INSTRUCTIONS FOR THE TASK :: Of all the entries below, only the lines from the one with "Image resolution: width=1290" up to and including the one with "Uncheck Show model" are to be duplicated exactly.

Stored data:
BEGIN

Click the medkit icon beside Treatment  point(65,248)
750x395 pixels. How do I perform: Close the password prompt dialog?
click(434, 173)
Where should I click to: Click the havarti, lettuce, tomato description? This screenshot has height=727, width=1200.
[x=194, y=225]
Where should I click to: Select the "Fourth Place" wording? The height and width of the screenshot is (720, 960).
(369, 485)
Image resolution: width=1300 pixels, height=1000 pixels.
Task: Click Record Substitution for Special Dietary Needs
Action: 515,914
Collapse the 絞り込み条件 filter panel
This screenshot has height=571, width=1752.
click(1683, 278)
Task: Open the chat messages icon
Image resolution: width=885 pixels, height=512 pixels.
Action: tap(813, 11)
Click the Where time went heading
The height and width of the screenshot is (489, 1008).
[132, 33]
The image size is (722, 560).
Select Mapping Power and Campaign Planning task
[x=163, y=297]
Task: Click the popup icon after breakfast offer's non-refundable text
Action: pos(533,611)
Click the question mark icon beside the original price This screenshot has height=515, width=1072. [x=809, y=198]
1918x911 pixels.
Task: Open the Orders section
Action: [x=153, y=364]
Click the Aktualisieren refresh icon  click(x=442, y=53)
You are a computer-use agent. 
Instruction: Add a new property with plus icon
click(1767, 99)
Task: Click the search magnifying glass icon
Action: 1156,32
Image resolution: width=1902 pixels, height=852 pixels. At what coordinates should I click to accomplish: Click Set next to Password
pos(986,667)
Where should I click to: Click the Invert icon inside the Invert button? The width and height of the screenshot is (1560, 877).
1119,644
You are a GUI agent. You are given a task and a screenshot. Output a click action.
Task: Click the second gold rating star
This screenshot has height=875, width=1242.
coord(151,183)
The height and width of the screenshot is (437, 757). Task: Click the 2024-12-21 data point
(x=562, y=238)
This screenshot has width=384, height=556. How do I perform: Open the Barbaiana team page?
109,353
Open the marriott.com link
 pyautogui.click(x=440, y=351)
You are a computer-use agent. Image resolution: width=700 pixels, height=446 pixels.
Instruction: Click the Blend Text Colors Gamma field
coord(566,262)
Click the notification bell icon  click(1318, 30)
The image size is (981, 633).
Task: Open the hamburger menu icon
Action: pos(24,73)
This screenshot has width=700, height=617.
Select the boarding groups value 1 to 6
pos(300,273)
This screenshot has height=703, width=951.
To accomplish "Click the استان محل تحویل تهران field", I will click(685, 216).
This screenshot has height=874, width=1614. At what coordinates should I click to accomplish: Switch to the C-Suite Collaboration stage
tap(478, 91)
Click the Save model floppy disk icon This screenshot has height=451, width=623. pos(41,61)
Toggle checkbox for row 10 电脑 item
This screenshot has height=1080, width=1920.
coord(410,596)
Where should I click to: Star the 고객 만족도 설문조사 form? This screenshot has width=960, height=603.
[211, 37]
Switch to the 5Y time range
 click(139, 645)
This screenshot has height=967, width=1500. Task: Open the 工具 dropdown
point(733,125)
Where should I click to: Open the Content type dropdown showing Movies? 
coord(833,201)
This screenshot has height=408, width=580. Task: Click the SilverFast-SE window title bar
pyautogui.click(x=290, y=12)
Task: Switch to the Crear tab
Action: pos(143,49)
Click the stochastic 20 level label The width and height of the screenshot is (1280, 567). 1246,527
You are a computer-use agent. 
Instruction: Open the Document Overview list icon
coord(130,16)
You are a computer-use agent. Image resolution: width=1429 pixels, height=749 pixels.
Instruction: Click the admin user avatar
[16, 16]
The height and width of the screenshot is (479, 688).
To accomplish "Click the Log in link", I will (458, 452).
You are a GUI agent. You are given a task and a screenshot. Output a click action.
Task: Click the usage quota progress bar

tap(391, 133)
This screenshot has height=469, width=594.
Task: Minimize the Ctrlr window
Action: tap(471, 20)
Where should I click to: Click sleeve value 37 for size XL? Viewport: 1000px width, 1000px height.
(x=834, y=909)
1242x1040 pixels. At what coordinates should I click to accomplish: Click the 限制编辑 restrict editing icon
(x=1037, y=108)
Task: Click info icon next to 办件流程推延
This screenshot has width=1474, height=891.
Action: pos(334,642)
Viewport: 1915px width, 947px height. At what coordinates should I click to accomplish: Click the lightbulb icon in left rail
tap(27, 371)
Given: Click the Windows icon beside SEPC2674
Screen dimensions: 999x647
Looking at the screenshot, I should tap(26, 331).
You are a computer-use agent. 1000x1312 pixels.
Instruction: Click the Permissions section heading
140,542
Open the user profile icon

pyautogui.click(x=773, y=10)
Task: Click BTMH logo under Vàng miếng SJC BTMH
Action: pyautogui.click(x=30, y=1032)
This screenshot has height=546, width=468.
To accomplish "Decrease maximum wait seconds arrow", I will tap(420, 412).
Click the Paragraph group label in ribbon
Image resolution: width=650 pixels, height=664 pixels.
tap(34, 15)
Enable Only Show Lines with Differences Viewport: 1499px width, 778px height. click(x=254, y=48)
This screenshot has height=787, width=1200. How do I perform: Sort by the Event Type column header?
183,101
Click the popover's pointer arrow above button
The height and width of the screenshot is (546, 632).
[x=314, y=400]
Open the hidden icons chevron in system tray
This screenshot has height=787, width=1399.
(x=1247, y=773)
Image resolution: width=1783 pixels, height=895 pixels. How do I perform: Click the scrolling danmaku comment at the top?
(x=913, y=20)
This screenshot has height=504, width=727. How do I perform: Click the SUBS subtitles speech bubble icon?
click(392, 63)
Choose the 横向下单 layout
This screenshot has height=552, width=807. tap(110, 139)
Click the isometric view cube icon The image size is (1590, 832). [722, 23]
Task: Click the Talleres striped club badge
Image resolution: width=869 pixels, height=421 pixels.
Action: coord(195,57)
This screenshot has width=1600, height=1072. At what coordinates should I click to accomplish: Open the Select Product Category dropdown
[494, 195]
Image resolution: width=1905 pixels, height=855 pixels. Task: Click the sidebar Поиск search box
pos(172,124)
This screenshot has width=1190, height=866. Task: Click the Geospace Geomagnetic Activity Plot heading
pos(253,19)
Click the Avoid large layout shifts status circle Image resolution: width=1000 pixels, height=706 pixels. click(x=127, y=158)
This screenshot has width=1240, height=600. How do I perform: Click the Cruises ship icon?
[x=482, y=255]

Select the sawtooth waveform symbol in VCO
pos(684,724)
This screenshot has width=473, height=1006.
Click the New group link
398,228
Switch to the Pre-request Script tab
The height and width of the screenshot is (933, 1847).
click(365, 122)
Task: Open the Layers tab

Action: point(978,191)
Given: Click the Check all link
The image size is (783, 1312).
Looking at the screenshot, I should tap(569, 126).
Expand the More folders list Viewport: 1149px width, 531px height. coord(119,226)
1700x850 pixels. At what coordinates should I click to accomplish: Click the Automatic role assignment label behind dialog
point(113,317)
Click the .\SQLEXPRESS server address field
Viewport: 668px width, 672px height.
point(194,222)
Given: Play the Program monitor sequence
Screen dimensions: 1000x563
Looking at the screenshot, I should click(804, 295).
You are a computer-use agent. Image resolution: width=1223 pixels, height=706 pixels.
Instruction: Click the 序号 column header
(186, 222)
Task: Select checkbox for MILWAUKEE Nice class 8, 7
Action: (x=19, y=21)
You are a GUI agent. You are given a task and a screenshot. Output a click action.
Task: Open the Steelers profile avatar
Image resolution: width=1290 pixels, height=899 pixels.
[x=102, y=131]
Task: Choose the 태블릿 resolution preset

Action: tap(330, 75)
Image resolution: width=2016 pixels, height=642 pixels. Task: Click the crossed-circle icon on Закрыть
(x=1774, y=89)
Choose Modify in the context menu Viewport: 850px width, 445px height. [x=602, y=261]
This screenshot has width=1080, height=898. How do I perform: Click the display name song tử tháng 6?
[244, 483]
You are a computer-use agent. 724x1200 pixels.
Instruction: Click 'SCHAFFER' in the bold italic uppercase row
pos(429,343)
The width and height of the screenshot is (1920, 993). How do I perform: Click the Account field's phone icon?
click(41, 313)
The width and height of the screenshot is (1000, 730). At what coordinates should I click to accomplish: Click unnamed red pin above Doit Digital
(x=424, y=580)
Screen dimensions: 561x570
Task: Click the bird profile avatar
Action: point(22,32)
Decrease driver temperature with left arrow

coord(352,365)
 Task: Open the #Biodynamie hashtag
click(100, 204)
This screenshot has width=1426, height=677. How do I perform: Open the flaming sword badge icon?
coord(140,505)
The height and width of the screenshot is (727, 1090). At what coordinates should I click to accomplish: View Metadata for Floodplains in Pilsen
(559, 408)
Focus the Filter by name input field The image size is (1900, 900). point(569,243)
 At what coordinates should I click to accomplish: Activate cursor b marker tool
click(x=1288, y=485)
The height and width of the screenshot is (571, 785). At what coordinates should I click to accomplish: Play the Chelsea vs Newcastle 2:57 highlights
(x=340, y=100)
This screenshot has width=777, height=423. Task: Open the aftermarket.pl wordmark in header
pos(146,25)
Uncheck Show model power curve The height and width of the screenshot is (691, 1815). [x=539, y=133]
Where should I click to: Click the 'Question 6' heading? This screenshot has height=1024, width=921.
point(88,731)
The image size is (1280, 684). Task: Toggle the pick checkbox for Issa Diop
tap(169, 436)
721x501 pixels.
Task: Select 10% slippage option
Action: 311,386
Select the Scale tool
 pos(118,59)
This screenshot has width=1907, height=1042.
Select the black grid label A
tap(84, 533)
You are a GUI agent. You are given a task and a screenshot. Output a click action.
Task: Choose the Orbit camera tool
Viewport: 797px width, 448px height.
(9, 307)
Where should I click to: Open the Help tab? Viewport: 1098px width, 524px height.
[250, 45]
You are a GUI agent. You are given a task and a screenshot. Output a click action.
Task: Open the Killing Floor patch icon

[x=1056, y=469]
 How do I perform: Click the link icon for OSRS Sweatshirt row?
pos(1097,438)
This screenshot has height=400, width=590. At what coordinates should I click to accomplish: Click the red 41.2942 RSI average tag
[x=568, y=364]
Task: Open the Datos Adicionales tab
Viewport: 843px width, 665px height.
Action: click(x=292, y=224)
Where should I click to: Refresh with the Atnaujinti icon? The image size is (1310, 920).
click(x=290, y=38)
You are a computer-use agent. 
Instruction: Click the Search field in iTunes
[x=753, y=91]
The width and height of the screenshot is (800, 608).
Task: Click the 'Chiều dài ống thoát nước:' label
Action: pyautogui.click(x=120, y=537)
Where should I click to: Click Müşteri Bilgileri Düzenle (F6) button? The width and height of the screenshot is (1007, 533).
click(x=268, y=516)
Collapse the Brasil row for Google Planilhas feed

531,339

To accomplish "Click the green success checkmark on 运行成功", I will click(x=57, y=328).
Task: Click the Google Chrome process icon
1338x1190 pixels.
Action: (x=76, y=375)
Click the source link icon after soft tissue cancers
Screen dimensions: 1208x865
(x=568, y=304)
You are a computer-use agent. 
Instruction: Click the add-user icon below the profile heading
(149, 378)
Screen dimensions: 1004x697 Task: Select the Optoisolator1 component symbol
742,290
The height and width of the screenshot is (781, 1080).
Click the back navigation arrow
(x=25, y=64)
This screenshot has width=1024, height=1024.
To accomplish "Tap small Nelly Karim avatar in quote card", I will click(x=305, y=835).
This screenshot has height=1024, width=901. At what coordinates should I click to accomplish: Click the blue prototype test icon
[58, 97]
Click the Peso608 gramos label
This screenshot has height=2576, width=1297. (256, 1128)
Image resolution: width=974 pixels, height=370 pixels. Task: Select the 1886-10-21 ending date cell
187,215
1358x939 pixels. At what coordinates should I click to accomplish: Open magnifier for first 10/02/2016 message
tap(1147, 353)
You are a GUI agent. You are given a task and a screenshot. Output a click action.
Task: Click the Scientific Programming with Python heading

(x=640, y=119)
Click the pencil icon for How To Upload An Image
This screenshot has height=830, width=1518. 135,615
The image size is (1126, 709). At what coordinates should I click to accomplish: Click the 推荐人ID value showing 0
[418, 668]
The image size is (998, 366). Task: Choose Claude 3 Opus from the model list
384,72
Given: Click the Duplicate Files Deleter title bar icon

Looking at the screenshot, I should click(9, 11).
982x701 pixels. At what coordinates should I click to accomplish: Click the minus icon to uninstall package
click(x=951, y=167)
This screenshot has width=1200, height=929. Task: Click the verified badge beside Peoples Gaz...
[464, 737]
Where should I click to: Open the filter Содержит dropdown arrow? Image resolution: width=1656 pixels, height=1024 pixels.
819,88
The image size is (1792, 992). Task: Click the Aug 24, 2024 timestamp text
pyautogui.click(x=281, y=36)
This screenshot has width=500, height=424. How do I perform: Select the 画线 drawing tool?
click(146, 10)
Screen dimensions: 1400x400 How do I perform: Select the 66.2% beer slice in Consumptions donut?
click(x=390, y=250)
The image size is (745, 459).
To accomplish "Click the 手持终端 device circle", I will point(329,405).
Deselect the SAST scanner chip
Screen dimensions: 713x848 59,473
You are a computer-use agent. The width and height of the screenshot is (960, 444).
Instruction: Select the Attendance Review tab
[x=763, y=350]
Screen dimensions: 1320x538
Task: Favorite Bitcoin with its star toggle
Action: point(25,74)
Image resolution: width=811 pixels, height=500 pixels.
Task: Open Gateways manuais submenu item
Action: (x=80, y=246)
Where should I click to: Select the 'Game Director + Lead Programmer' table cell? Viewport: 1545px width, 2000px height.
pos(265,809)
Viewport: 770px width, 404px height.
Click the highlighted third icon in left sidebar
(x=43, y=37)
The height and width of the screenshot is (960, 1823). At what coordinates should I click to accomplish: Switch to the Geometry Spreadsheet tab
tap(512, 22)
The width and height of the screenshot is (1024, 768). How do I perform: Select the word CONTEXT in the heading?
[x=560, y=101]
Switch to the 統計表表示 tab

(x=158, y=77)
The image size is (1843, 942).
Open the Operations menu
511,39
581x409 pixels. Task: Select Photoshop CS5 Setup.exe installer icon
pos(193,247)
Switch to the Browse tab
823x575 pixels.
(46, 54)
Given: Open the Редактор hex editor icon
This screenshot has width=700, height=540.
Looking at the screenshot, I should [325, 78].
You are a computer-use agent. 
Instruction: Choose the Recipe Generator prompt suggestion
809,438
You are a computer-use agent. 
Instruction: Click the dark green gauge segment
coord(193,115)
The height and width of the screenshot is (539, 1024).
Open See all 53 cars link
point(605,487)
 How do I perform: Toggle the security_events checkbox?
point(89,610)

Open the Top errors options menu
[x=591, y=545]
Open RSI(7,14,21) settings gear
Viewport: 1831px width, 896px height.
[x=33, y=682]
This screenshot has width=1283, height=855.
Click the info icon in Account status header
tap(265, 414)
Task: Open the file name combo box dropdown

END

WRITTEN RESPONSE ::
Image resolution: width=1290 pixels, height=899 pixels.
[x=102, y=131]
Task: Choose the 태블릿 resolution preset

Action: tap(330, 75)
Image resolution: width=2016 pixels, height=642 pixels. Task: Click the crossed-circle icon on Закрыть
(x=1774, y=89)
Choose Modify in the context menu Viewport: 850px width, 445px height. [x=602, y=261]
This screenshot has width=1080, height=898. How do I perform: Click the display name song tử tháng 6?
[244, 483]
You are a computer-use agent. 724x1200 pixels.
Instruction: Click 'SCHAFFER' in the bold italic uppercase row
pos(429,343)
The width and height of the screenshot is (1920, 993). How do I perform: Click the Account field's phone icon?
click(41, 313)
The width and height of the screenshot is (1000, 730). At what coordinates should I click to accomplish: Click unnamed red pin above Doit Digital
(x=424, y=580)
Screen dimensions: 561x570
Task: Click the bird profile avatar
Action: point(22,32)
Decrease driver temperature with left arrow

coord(352,365)
 Task: Open the #Biodynamie hashtag
click(100, 204)
This screenshot has width=1426, height=677. How do I perform: Open the flaming sword badge icon?
coord(140,505)
The height and width of the screenshot is (727, 1090). At what coordinates should I click to accomplish: View Metadata for Floodplains in Pilsen
(559, 408)
Focus the Filter by name input field The image size is (1900, 900). point(569,243)
 At what coordinates should I click to accomplish: Activate cursor b marker tool
click(x=1288, y=485)
The height and width of the screenshot is (571, 785). At what coordinates should I click to accomplish: Play the Chelsea vs Newcastle 2:57 highlights
(x=340, y=100)
This screenshot has width=777, height=423. Task: Open the aftermarket.pl wordmark in header
pos(146,25)
Uncheck Show model power curve The height and width of the screenshot is (691, 1815). [x=539, y=133]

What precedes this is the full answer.